- [Texto de leitura]:
Na semana passada, uma moradora de Bento Gonçalves procurou o jornal SERRANOSSA para relatar os sintomas pós-vacina. “Tive febre, mal-estar, calafrios e dor de cabeça. Outras três pessoas que conversei, que também receberam a AstraZeneca, tiveram reações parecidas”, relata. “A sensação foi horrível. E agora estou com medo da segunda dose”, continua a moradora, que tem 63 anos e foi vacinada no drive-thru da prefeitura de Bento, na Fundaparque. 

Conforme a coordenadora do setor de imunizações da prefeitura de Bento, Luiza Do Rosário, todas as informações repassadas à secretaria de Saúde dizem respeito a reações adversas esperadas – que se enquadram naquelas descritas pela moradora. “Nenhum caso com reação grave foi notificado até o momento. Tivemos dois pacientes que já procuraram a UPA com alguns sintomas, mas serão acompanhados”, informa. Ainda segundo Luiza, as reações são esperadas até 72h após a aplicação da vacina. “Passando das 72h aí sim a gente indica uma consulta médica, para ver se é mesmo reação da vacina”, complementa. 

Em relação à CoronaVac, o número de relatos de efeitos colaterais é menor. Conforme o setor de imunizações, no caso desse imunizante é comum apenas dor local e vermelhidão. 


Foto: Gustavo Mansur / Palácio Piratini / Arquivo

Por que há reações diferentes entre as vacinas?

- [Material extraído]:
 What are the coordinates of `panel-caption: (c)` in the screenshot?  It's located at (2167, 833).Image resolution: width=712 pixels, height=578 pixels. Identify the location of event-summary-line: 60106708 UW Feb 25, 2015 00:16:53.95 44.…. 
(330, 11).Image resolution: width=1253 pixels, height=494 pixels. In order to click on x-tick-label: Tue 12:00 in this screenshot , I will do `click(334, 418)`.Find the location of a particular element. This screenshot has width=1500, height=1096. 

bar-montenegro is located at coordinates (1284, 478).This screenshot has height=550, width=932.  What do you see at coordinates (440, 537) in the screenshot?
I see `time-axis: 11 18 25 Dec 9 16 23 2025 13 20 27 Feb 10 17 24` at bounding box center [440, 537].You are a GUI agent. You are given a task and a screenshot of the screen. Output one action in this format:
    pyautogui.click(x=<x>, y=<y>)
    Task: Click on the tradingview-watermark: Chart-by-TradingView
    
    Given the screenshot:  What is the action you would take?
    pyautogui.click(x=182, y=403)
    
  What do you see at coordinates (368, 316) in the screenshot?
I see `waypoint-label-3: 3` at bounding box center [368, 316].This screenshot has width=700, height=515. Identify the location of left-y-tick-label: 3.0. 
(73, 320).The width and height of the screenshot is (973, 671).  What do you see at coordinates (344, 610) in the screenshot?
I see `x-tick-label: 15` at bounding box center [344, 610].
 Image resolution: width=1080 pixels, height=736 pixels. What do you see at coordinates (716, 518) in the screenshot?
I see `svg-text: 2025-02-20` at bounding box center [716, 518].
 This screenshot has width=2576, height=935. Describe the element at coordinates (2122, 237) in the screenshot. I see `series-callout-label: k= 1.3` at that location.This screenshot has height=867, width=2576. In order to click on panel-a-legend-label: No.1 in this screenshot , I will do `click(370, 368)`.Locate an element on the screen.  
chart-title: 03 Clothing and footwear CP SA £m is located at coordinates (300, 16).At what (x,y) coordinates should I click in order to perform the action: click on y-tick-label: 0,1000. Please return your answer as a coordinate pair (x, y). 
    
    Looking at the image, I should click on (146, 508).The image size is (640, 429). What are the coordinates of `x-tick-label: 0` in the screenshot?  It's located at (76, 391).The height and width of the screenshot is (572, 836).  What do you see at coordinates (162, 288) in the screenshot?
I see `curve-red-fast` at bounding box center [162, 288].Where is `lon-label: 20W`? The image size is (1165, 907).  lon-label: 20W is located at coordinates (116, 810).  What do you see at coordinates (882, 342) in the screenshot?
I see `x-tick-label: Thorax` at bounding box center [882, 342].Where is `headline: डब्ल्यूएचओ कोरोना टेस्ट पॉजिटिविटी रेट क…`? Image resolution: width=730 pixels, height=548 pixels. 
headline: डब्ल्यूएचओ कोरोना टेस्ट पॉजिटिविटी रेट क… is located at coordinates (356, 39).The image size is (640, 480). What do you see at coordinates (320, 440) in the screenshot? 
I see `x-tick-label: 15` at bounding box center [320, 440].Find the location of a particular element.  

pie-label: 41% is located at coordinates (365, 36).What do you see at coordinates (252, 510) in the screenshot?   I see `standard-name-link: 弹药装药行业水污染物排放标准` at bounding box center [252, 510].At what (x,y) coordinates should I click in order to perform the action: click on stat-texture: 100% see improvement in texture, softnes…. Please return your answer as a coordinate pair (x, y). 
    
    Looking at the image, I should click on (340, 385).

- [Atividade 1]:
Responda com base no texto sobre reações às vacinas:
(a) Qual é a idade da moradora e em que local ela foi vacinada?
(b) Segundo Luiza Do Rosário, até quantas horas após a aplicação as reações são esperadas?
(c) De acordo com o setor de imunizações, que efeitos são comuns no caso da CoronaVac?
- [Atividade 2]:
Reproduza sem alterações o trecho do texto sobre reações às vacinas que começa com as palavras "Conforme a coordenadora" e termina com "local e vermelhidão.".
- [Atividade 3]:
Retome o texto sobre reações às vacinas e dê continuidade a ele a partir do ponto em que termina.
Os registros não são necessários para realizar as atividades.

- [Espaço para resposta 1]:
(a) Ela tem 63 anos e foi vacinada no drive-thru da prefeitura de Bento, na Fundaparque.
(b) Até 72h após a aplicação da vacina.
(c) Apenas dor local e vermelhidão.

- [Espaço para resposta 2]:
Conforme a coordenadora do setor de imunizações da prefeitura de Bento, Luiza Do Rosário, todas as informações repassadas à secretaria de Saúde dizem respeito a reações adversas esperadas – que se enquadram naquelas descritas pela moradora. “Nenhum caso com reação grave foi notificado até o momento. Tivemos dois pacientes que já procuraram a UPA com alguns sintomas, mas serão acompanhados”, informa. Ainda segundo Luiza, as reações são esperadas até 72h após a aplicação da vacina. “Passando das 72h aí sim a gente indica uma consulta médica, para ver se é mesmo reação da vacina”, complementa. 

Em relação à CoronaVac, o número de relatos de efeitos colaterais é menor. Conforme o setor de imunizações, no caso desse imunizante é comum apenas dor local e vermelhidão.

- [Espaço para resposta 3]:
A Infectologista Nicole Golin explica que a CoronaVac é feita a partir do vírus inativado. “Ele é cultivado e multiplicado numa cultura de células e depois inativado. Ou seja, o corpo recebe a vacina com o vírus (já inativado) e começa a gerar os anticorpos necessários no combate da doença. As células que dão início à resposta imune encontram os vírus inativados e os capturam, ativando as defesas do organismo, que passam a produzir os anticorpos necessários, impedindo que o vírus infecte células saudáveis”, detalha. 

Por outro lado, a vacina produzida pela AstraZeneca utiliza uma tecnologia chamada “vetor viral não replicante”, na qual é utilizado um vírus inofensivo, como é o caso do adenovírus (causador do resfriado comum), que não tem capacidade de se replicar no organismo humano ou prejudicar a saúde. Esse é o motivo pelo qual muitas pessoas têm apresentado sintomas comuns como febre, dor no corpo e mal-estar. “Após a vacinação, o adenovírus penetra em algumas poucas células do corpo humano. Essas células utilizam o gene para produzir a proteína Spike (espícula, ou picos, na superfície do vírus). O sistema imunológico então reconhece isso como estranho e, em resposta, produz anticorpos e células T, que idealmente protegem contra a infecção com o Coronavírus Sars-CoV-2”, explica a infectologista. 

Ainda conforme Nicole, os efeitos colaterais gerados após a vacinação podem ser a prova de que o sistema imunológico está funcionando como deveria – “embora as vacinas sejam muito eficazes mesmo sem efeitos colaterais”, pontua.

Segunda dose da AstraZeneca também provoca reações?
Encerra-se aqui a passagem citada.